By John Stang
Marking the tenth anniversary of that tragic day on September 11 makes us all ponder the question: Have we made progress since that time in fighting the so called “War on Terror?” Disturbingly, only 42% of Americans think the U.S. is “winning” the this war, while 46% see neither side as being able to claim victory. Declaring a War on Terror is about the same as declaring a war on any general noun, like drugs or poverty. There is not a clear way to measure winning. Evening defining the word “terrorism” is difficult. As the old saying goes, “One man’s terrorist is another man’s freedom fighter.”
After 9/11 happened, President Bush believed that this was the work of evil, even using the term “evildoers” from time to time describe the terrorists. Evil implies that there is no underlying motivation behind the person committing the act of violence. Starting the debate with that tone is the first, and still continues to be, our biggest mistake. Understandably, after 9/11 no one really bothered to have the conversation regarding the complexities of why the attack occurred. Meaning, no one wanted to address that somehow the U.S. policies in the Arab world or a possible Islamic revolution were taking place. Instead, we did as Charles Krauthammer proclaimed:
9/11 was our Pearl Harbor. This time, however, the enemy had no home address. No Tokyo. Which is why today’s war could not be wrapped up in a mere four years. It was unconventional war by an unconventional enemy embedded within a worldwide religious community. Yet in a decade, we largely disarmed and defeated it, and developed — albeit through trial, error, and tragic loss — the means to continue to pursue its remnants at rapidly decreasing cost. That is a historic achievement.
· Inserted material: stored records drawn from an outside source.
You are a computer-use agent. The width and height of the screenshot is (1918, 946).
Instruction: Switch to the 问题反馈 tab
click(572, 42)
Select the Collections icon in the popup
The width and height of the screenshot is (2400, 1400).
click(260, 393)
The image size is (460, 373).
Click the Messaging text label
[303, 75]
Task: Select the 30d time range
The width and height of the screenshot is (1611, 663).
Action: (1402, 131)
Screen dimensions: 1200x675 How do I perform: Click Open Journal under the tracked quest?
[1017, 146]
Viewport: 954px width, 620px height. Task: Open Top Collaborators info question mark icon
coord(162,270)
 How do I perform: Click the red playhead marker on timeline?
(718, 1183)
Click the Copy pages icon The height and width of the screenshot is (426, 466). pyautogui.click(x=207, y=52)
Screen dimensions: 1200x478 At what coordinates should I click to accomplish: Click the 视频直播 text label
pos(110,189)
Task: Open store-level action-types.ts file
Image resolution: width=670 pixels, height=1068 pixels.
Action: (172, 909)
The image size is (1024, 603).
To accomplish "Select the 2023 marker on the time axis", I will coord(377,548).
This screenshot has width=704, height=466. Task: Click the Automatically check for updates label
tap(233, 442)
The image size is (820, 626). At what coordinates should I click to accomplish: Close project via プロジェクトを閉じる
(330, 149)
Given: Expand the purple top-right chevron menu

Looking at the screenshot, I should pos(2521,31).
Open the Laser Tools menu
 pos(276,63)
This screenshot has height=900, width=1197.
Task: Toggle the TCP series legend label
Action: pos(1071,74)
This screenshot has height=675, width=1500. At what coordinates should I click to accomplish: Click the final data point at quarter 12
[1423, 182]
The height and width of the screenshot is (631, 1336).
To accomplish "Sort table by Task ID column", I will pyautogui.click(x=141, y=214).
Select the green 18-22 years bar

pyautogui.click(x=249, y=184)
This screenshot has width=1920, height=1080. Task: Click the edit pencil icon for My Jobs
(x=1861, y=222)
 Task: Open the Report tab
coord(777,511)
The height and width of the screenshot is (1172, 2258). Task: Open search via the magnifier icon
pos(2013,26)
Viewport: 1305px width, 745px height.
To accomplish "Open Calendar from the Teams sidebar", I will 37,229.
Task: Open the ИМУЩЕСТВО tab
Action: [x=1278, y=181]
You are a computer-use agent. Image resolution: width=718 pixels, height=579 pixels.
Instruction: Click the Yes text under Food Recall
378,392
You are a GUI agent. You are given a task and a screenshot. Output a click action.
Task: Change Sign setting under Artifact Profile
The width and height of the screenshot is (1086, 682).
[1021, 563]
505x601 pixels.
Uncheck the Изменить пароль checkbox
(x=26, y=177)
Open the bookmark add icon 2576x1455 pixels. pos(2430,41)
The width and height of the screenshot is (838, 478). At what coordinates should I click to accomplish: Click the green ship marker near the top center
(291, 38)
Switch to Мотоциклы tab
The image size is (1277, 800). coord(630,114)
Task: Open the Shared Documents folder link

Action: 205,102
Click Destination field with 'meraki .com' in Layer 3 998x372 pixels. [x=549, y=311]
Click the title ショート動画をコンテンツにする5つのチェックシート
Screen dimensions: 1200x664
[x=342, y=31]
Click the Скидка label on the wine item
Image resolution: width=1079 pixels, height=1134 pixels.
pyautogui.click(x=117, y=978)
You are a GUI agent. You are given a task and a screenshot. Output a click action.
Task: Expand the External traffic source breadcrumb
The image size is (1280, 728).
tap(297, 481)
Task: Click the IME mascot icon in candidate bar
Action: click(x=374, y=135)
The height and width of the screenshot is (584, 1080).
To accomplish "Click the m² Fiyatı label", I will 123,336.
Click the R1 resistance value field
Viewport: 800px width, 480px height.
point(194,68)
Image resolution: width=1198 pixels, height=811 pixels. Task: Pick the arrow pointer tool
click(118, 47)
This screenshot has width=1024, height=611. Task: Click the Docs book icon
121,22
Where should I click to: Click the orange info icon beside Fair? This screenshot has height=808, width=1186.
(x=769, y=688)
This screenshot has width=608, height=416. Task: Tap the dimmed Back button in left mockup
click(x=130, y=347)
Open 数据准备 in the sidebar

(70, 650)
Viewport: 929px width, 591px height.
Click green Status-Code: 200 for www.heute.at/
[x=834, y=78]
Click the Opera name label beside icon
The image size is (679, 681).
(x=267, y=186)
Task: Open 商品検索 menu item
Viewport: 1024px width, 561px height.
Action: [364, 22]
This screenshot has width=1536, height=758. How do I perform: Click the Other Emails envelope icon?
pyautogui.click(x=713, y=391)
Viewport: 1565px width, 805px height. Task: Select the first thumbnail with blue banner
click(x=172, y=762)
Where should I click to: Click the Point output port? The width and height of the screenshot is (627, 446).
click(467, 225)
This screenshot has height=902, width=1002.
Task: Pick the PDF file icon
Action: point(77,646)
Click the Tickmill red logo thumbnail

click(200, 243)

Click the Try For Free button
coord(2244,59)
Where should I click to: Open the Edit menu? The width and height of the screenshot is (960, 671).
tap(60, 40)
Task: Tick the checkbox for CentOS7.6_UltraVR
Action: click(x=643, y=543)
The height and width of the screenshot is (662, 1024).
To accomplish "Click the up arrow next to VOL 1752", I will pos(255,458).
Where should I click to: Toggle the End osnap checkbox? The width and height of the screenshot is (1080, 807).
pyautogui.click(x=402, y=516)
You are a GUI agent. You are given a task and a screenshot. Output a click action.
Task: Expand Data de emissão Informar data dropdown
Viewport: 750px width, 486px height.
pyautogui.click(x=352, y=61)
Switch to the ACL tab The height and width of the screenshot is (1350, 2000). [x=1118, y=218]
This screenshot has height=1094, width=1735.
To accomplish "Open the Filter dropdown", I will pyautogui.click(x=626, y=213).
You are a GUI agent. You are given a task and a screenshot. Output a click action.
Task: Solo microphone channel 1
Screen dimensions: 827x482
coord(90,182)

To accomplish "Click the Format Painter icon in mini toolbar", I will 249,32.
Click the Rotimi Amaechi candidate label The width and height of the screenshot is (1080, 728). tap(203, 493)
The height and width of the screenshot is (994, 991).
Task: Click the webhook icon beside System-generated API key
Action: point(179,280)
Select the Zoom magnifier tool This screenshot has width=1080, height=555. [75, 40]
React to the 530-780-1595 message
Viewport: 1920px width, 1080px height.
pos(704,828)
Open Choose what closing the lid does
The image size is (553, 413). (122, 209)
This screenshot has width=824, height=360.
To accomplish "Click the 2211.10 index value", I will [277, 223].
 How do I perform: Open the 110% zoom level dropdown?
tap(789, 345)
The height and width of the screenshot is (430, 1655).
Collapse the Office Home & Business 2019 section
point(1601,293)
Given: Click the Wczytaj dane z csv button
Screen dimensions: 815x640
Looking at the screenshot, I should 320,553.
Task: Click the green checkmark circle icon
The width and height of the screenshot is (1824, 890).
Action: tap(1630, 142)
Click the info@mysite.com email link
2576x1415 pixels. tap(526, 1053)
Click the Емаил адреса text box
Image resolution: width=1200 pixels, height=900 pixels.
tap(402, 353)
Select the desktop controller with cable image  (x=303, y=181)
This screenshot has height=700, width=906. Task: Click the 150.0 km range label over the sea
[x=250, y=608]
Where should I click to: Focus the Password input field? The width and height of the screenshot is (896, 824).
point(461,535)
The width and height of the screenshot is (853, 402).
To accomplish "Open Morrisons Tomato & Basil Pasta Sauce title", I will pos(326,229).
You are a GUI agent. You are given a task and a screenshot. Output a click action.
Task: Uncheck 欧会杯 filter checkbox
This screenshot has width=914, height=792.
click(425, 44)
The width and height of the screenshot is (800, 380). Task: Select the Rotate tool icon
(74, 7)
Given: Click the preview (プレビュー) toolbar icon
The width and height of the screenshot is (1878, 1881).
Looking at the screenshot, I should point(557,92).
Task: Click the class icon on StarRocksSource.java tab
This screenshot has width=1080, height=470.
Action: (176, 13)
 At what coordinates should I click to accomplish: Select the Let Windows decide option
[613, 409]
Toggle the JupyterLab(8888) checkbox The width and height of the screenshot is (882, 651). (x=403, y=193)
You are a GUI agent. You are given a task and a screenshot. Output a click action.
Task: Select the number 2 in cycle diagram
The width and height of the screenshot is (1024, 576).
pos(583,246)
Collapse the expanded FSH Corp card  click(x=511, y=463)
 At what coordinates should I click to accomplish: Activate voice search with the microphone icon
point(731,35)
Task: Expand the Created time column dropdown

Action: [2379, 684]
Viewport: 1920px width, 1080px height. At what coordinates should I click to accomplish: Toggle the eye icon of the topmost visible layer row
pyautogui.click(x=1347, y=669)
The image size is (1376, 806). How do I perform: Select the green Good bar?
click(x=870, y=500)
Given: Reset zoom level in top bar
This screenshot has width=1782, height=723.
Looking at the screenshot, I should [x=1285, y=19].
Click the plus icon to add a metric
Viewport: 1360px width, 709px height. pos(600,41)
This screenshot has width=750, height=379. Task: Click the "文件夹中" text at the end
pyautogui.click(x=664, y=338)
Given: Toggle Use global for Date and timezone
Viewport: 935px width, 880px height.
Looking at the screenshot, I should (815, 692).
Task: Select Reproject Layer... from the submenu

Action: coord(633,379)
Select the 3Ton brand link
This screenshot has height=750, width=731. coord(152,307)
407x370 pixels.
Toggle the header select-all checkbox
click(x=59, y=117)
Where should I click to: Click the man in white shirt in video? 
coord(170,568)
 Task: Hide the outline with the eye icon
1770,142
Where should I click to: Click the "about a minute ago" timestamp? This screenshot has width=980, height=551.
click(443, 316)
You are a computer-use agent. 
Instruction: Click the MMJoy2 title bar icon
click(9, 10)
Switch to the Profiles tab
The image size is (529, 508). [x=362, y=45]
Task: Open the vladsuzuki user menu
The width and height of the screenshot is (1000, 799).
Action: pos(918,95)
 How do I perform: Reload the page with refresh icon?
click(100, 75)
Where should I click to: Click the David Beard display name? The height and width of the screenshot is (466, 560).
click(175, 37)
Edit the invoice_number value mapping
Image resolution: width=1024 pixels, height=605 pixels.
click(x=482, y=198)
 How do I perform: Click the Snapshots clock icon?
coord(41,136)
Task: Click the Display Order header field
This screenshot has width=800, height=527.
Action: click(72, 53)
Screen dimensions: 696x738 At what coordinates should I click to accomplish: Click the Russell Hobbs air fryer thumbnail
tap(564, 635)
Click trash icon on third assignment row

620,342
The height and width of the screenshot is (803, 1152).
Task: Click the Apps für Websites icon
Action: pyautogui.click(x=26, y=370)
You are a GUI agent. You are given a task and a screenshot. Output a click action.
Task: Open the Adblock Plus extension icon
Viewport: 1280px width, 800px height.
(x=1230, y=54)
We saw 9/11 as Pearl Harbor, our generations historic act. Radical Islam became the enemy and no one, although some did, really questioned that black and white picture. Ten years on, we continue to fight the War on Terror through the same prism. This led us to make somewhat bad foreign policy choices. The Wars in Afghanistan and Iraq, secret drone attacks in Yemen Pakistan and Somalia are all consequences of this thinking. Robert Klitzman at the Nation best sums up the point I’m trying to make when he writes:
In May, when US troops killed Osama Bin Laden, friends called my family and me and asked if we were now celebrating in the street. I was relieved, but I was not celebrating. I know that terrorism continues, and that we still needed to understand why – that there were lessons we perhaps still have not learned. Some still hate the US because we continued to support corrupt dictators like former Egyptian president Hosni Mubarak, and these outsiders saw us as greedy and imperialistic. In response to these thoughts, I wrote an op-ed piece in the New York Times, articulating these feelings.
The one lesson we should all draw from 9/11 is that the world is complicated and not just one grand foreign policy strategy should be applied to solve such complex problems as terrorism. That is not to say the U.S. did not make smart choices along the way, we certainly have. Both Krauthammer and Klitzman reflect the respective views of the conservative and liberal movements. The former sees it as a war on traditional American values while the latter looks as at 9/11 as reaction to U.S. Middle East policy missteps. This debate is not new. The Cold War reflected the same debate in regards to the spread of communism. Certainly, this debate will not go away. In the end, the War on Terror is not something you win, but rather a state of mind to how to look at the world. I think that the best way to honor the memory of those who were lost is to ask ourselves if we have a better understanding of the world then we did 10 years ago. If the answer is no, then maybe a paradigm shift is needed.